Everything in private equity builds toward the exit. The entire business model depends on eventually selling each portfolio company at a price that justifies years of fees, debt service, and operational disruption. Three main routes exist.

Strategic Sale

The most common exit is selling the portfolio company to a larger corporation in the same or adjacent industry. These strategic buyers often pay a premium because they can fold the acquired company into their existing operations, eliminate overlapping costs, and capture revenue synergies that a standalone business can’t achieve on its own. Large strategic sales may face antitrust review under the same Hart-Scott-Rodino thresholds that apply to the original acquisition.1LII / Office of the Law Revision Counsel. 15 USC 18a – Premerger Notification and Waiting Period

Initial Public Offering

An IPO allows the portfolio company to sell shares on a public stock exchange. The company files a Form S-1 registration statement with the SEC, which requires detailed disclosure of its business operations, financial condition, risk factors, management, and audited financial statements.10U.S. Securities and Exchange Commission. Form S-1 Registration Statement Under the Securities Act of 1933 An IPO can produce a high valuation, but the PE firm rarely cashes out on day one. Lock-up agreements typically prevent insiders from selling their shares for 180 days after the offering, and the terms of any lock-up must be disclosed in the prospectus.11U.S. Securities and Exchange Commission. Initial Public Offerings – Lockup Agreements The firm usually sells its remaining stake in secondary offerings over the following months or years.

Secondary Buyout

In a secondary buyout, the company is sold to another PE firm. The new buyer believes it can extract additional value through a different operational playbook, further acquisitions, or simply better market timing. These deals are increasingly common and can make up a substantial share of PE exit activity in any given year. Critics point out that the same company cycling through multiple PE owners, each adding leverage and extracting fees, may eventually run out of room for genuine improvement.

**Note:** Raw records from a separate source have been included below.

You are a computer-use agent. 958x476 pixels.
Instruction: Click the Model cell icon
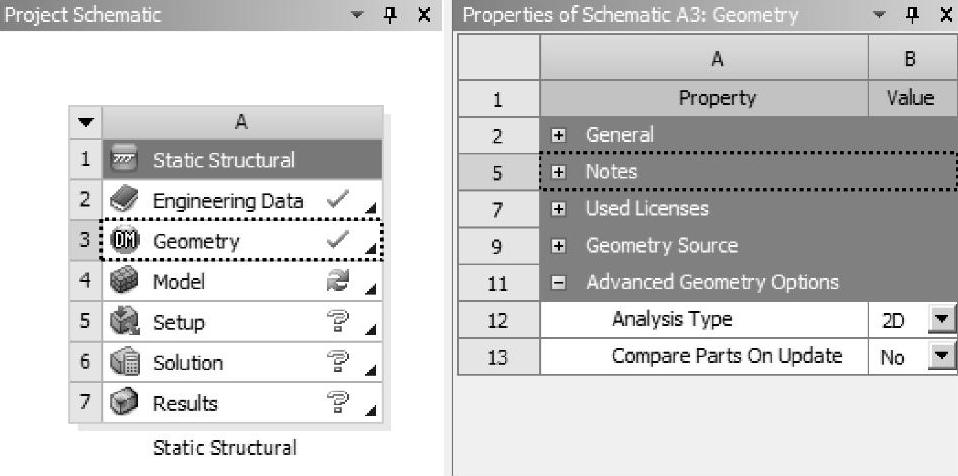coord(125,282)
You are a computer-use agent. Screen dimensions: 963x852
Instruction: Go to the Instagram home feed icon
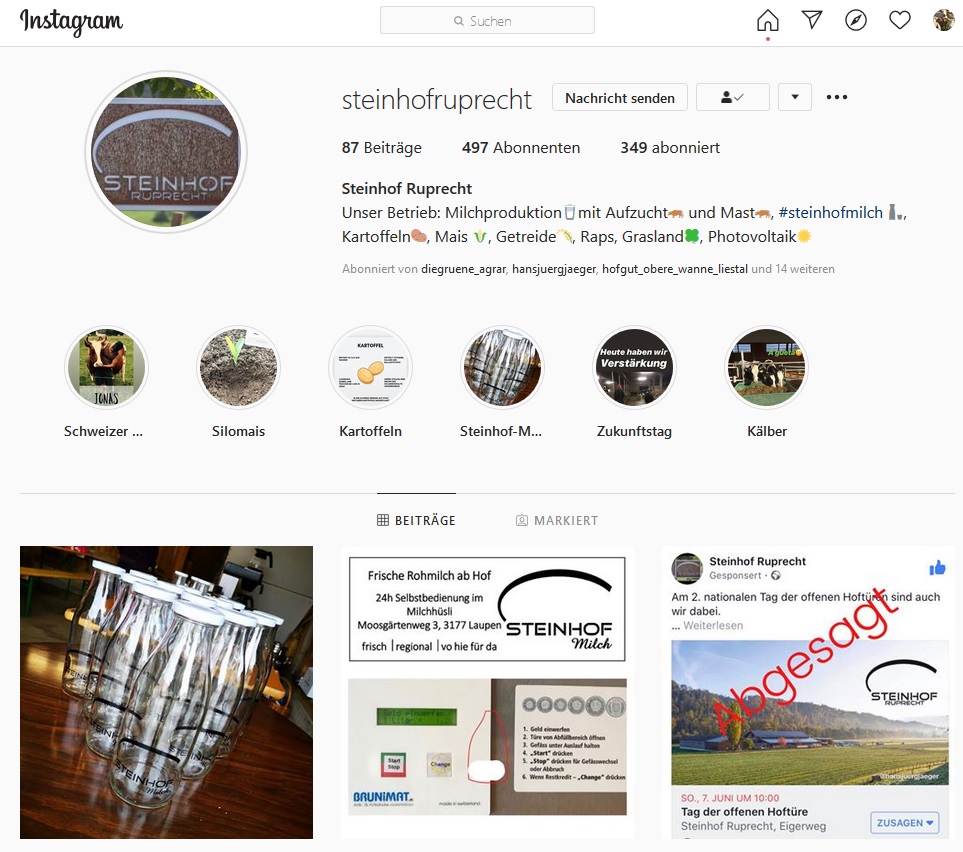(x=768, y=21)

Regardless of exit method, the proceeds flow back through the distribution waterfall described earlier. LPs receive their invested capital first, then their preferred return, before the GP collects carried interest on remaining profits.

Risks of the Private Equity Model

The leveraged buyout model works spectacularly when it works and fails badly when it doesn’t. The same debt that magnifies returns in a successful turnaround can crush a company if revenue falls short of projections. When a company loaded with acquisition debt faces an economic downturn, a competitive disruption, or simply an overoptimistic business plan, it may not generate enough cash flow to service its loans. Covenant violations lead to defaults, defaults lead to distressed restructurings or bankruptcy.

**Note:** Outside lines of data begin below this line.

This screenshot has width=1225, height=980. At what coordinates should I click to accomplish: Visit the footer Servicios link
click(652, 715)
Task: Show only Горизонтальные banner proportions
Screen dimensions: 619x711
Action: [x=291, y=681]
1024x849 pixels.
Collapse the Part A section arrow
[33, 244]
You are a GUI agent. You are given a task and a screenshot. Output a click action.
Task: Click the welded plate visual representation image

This isn’t a theoretical risk. PE-backed companies have consistently accounted for a disproportionate share of large corporate bankruptcies in recent years, particularly in sectors like retail, healthcare, and manufacturing where leverage ratios tend to run high. The pattern is predictable: the PE firm extracts management fees and sometimes a dividend recapitalization early in the hold period, the company struggles under debt it didn’t choose to take on, and when the business files for bankruptcy, it’s employees and creditors who absorb the loss. The PE firm’s downside is capped at its equity investment in that particular deal.

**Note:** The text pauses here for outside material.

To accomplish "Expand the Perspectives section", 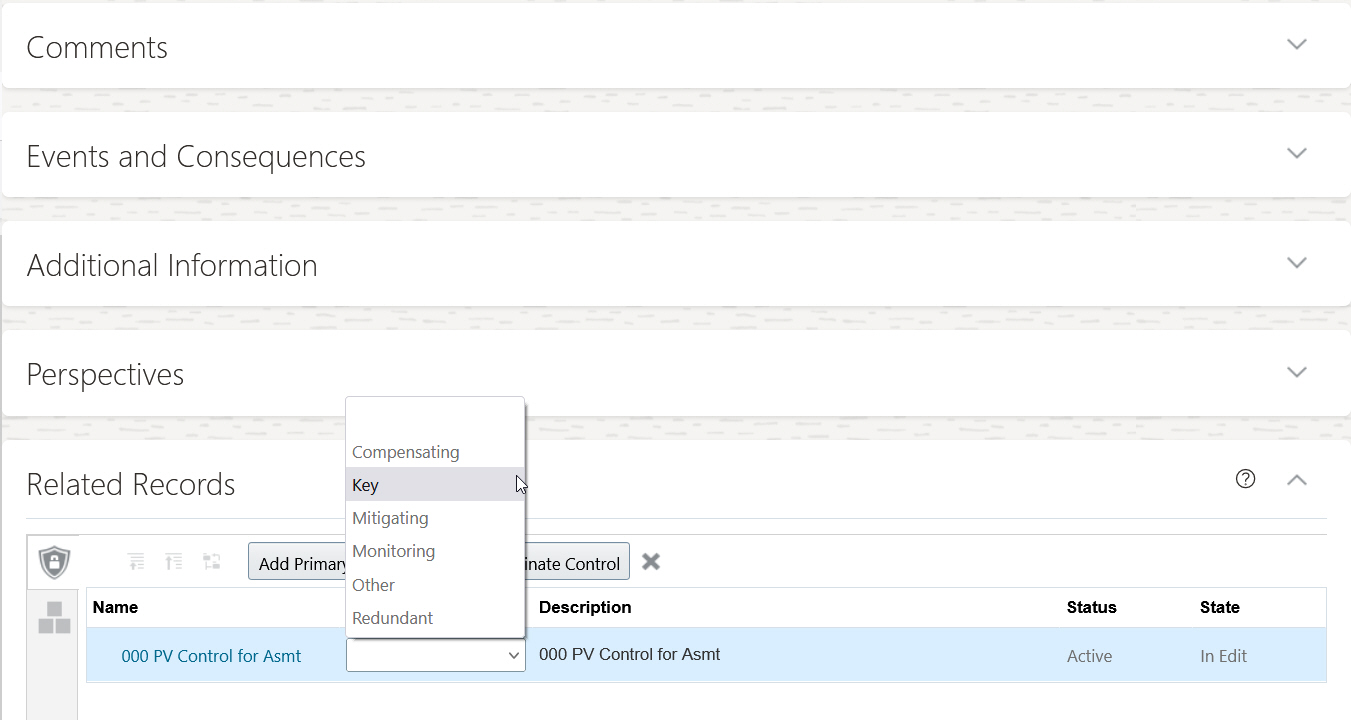I will 1296,372.
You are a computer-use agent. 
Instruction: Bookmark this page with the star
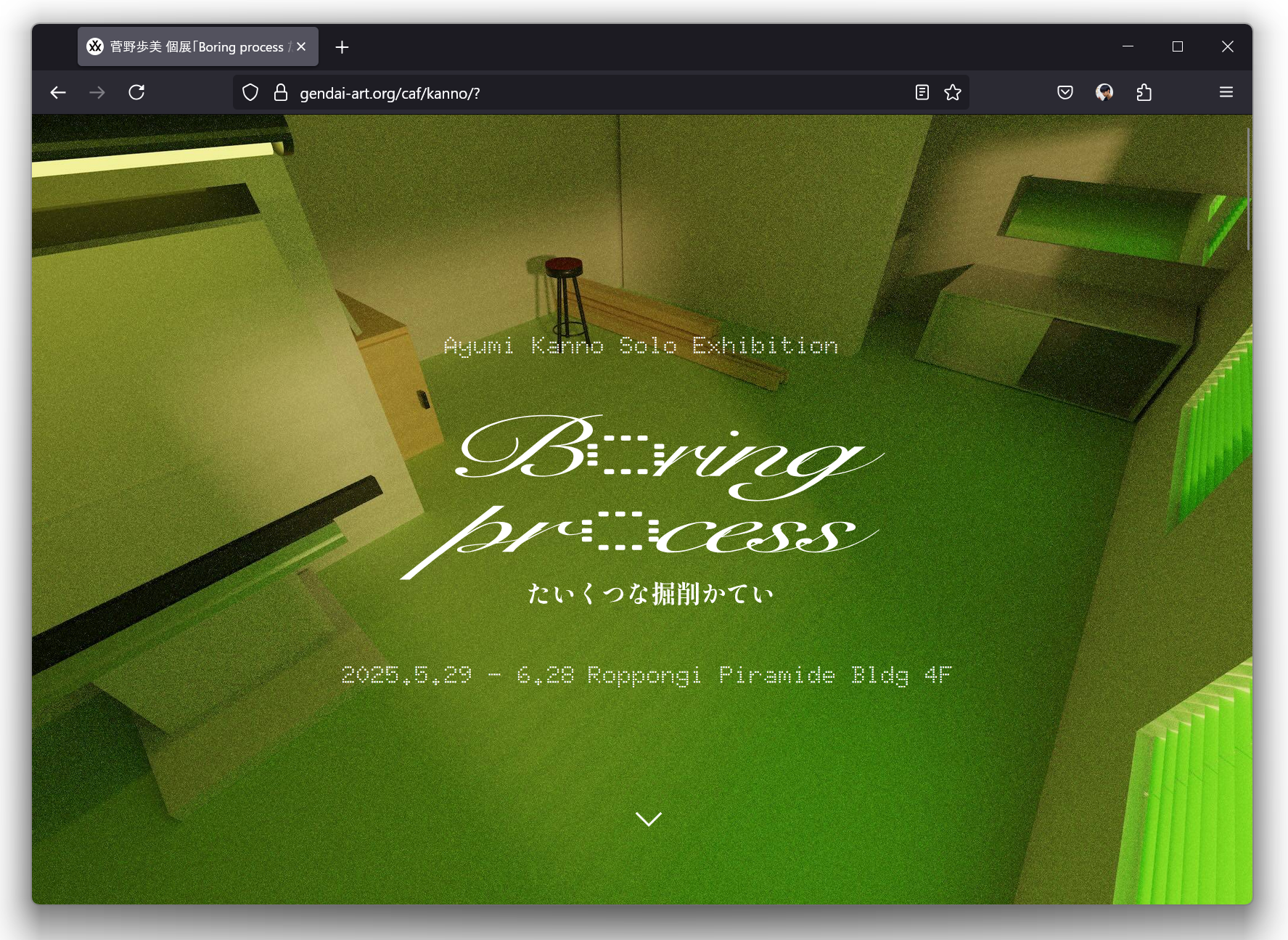(953, 92)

For investors, the risks are different but real. Fund capital is locked up for a decade or longer with no liquidity. Performance data is self-reported during the holding period, and interim valuations can be optimistic until a sale proves them out. The fee structure means the GP earns management fees regardless of performance, and the preferred return hurdle only protects against carried interest payments, not against losing principal. Prospective LPs should evaluate a firm’s realized track record across full fund cycles rather than relying on unrealized paper gains from funds still in their investment period.